Exercise aim
Locate every line in the entries below that contains the word "video", and copy each of those lines in full.

Entries from a data source:

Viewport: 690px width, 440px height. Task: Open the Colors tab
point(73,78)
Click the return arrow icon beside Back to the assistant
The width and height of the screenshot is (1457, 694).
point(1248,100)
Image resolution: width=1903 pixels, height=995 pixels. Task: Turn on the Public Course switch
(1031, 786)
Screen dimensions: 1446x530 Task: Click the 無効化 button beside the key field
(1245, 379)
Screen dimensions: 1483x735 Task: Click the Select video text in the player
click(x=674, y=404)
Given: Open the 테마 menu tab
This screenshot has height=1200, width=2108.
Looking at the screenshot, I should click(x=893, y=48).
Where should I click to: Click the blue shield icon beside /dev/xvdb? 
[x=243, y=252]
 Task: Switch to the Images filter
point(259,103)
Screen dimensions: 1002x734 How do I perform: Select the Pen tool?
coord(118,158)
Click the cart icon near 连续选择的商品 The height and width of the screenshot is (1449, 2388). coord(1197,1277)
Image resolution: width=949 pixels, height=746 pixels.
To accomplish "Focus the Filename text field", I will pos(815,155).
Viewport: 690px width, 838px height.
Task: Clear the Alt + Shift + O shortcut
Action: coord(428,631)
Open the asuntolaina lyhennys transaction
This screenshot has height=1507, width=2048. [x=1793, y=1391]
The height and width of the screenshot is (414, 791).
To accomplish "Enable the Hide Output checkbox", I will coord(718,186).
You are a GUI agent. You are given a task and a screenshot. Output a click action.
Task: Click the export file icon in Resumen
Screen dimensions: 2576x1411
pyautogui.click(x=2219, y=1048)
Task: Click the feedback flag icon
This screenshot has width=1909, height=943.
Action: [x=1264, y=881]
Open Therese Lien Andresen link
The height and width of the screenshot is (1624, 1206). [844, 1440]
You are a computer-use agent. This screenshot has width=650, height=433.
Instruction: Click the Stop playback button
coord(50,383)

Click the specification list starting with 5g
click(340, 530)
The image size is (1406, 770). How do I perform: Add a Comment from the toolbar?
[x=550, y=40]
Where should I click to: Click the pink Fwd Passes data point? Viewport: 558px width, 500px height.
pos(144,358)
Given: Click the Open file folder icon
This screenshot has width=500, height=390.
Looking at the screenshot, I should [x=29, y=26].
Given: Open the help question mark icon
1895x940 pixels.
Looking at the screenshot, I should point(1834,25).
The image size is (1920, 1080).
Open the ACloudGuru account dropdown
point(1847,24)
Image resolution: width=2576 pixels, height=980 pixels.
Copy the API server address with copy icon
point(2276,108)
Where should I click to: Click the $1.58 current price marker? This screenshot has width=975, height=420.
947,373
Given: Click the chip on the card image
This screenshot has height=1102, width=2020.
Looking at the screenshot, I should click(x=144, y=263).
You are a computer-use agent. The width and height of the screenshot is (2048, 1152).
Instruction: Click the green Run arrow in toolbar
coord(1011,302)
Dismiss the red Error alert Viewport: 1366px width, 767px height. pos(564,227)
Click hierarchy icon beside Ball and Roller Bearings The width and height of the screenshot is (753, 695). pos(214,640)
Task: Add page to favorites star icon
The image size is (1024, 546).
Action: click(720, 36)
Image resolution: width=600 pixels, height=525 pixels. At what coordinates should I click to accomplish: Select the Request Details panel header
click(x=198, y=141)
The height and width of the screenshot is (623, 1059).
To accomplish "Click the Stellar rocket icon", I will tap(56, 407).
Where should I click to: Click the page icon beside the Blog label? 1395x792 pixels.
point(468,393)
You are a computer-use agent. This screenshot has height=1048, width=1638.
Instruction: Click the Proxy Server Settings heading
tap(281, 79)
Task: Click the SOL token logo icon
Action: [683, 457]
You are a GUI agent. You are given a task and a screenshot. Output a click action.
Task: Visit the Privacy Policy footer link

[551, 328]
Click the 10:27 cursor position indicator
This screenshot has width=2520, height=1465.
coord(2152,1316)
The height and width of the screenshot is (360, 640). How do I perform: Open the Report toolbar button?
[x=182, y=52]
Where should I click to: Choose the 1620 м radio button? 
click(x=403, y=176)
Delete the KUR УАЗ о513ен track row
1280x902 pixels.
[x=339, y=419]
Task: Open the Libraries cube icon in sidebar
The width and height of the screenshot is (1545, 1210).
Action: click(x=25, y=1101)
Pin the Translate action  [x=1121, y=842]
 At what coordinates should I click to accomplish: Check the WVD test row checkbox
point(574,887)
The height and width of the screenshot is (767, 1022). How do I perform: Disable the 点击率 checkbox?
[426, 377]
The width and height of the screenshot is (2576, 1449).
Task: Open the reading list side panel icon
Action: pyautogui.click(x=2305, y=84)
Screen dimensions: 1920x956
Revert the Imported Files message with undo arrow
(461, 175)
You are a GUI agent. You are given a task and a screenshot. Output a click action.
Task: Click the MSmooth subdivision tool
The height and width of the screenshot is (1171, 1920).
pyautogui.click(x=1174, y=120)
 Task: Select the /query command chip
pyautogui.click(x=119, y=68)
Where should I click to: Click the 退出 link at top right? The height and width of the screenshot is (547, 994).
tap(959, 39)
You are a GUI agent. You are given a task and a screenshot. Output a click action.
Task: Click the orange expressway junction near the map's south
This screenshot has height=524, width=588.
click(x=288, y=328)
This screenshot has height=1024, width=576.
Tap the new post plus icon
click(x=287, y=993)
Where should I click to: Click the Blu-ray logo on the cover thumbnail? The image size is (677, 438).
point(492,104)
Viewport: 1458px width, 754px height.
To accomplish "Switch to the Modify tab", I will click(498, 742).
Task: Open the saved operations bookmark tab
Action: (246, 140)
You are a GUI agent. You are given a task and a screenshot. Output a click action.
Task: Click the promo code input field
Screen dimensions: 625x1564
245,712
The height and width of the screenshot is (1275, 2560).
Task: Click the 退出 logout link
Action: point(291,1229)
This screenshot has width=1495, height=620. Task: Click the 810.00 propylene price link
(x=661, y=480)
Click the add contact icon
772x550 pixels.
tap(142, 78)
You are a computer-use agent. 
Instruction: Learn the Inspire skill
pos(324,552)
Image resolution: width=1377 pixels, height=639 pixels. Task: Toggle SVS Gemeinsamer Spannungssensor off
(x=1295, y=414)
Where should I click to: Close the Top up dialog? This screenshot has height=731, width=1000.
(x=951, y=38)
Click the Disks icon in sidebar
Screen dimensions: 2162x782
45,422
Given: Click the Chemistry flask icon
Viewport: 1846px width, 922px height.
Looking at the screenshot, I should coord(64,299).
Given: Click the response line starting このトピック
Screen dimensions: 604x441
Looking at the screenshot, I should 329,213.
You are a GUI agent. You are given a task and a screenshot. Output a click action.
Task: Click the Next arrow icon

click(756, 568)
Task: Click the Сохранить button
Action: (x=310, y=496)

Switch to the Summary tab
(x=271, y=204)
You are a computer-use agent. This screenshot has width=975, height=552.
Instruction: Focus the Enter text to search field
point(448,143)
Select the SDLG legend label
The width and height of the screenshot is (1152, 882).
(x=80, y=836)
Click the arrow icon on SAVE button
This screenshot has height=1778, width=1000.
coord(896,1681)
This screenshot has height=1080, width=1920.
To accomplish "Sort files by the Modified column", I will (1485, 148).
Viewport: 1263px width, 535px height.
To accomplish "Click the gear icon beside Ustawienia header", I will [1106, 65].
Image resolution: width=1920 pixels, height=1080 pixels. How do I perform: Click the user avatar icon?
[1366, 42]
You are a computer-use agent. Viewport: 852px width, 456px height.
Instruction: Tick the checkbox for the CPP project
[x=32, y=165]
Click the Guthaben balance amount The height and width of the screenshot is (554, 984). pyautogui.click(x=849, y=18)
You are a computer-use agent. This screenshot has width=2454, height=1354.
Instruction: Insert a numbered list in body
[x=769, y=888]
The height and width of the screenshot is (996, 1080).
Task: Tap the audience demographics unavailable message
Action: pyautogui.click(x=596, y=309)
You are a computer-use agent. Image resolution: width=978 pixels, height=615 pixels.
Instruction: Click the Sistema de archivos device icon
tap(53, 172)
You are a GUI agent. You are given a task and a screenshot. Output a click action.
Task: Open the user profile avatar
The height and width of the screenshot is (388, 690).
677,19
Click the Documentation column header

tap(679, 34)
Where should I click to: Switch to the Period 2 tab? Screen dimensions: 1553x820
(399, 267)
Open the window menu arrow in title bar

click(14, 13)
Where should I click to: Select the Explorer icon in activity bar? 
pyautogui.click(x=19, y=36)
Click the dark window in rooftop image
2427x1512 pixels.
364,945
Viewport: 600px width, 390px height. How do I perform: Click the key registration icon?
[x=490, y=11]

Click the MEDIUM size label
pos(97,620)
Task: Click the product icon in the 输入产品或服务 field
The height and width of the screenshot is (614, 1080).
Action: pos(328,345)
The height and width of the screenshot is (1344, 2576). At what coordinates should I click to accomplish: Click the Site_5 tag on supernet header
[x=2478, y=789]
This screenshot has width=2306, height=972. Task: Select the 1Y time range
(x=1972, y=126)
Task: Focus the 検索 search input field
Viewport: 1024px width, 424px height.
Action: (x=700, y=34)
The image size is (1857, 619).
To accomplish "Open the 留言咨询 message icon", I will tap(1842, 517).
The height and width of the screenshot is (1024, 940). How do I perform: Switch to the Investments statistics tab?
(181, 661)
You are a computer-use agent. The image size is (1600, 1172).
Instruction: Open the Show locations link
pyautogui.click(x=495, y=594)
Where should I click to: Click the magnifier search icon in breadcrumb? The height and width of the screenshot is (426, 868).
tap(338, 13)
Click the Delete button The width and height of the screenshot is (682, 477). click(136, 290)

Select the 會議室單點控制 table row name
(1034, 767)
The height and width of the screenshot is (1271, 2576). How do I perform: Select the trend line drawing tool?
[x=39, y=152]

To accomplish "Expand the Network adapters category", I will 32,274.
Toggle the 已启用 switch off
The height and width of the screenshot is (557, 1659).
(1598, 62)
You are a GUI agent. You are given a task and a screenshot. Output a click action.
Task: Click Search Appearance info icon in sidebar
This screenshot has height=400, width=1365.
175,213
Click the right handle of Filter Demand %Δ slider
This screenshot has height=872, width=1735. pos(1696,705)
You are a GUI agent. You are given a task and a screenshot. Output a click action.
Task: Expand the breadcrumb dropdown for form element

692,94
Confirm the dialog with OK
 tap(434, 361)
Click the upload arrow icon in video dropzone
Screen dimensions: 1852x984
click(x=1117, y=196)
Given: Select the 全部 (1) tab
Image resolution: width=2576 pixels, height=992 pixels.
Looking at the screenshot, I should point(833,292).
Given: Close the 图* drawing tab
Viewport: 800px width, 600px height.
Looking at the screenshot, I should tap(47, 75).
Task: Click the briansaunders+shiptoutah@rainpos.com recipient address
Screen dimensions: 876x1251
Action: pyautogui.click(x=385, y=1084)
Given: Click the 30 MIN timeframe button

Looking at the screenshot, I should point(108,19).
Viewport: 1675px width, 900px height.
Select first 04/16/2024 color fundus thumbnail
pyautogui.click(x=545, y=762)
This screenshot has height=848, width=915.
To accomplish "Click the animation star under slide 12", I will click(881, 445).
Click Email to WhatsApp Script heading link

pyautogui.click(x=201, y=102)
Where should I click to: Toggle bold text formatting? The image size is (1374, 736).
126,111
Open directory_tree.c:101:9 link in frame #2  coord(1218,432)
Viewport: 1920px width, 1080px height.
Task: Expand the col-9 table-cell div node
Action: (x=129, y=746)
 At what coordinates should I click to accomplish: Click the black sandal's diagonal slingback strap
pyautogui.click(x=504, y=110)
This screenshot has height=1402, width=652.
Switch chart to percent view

Answer to the task
Screen dimensions: 1483x735 Task: Click the Select video text in the player
Click the upload arrow icon in video dropzone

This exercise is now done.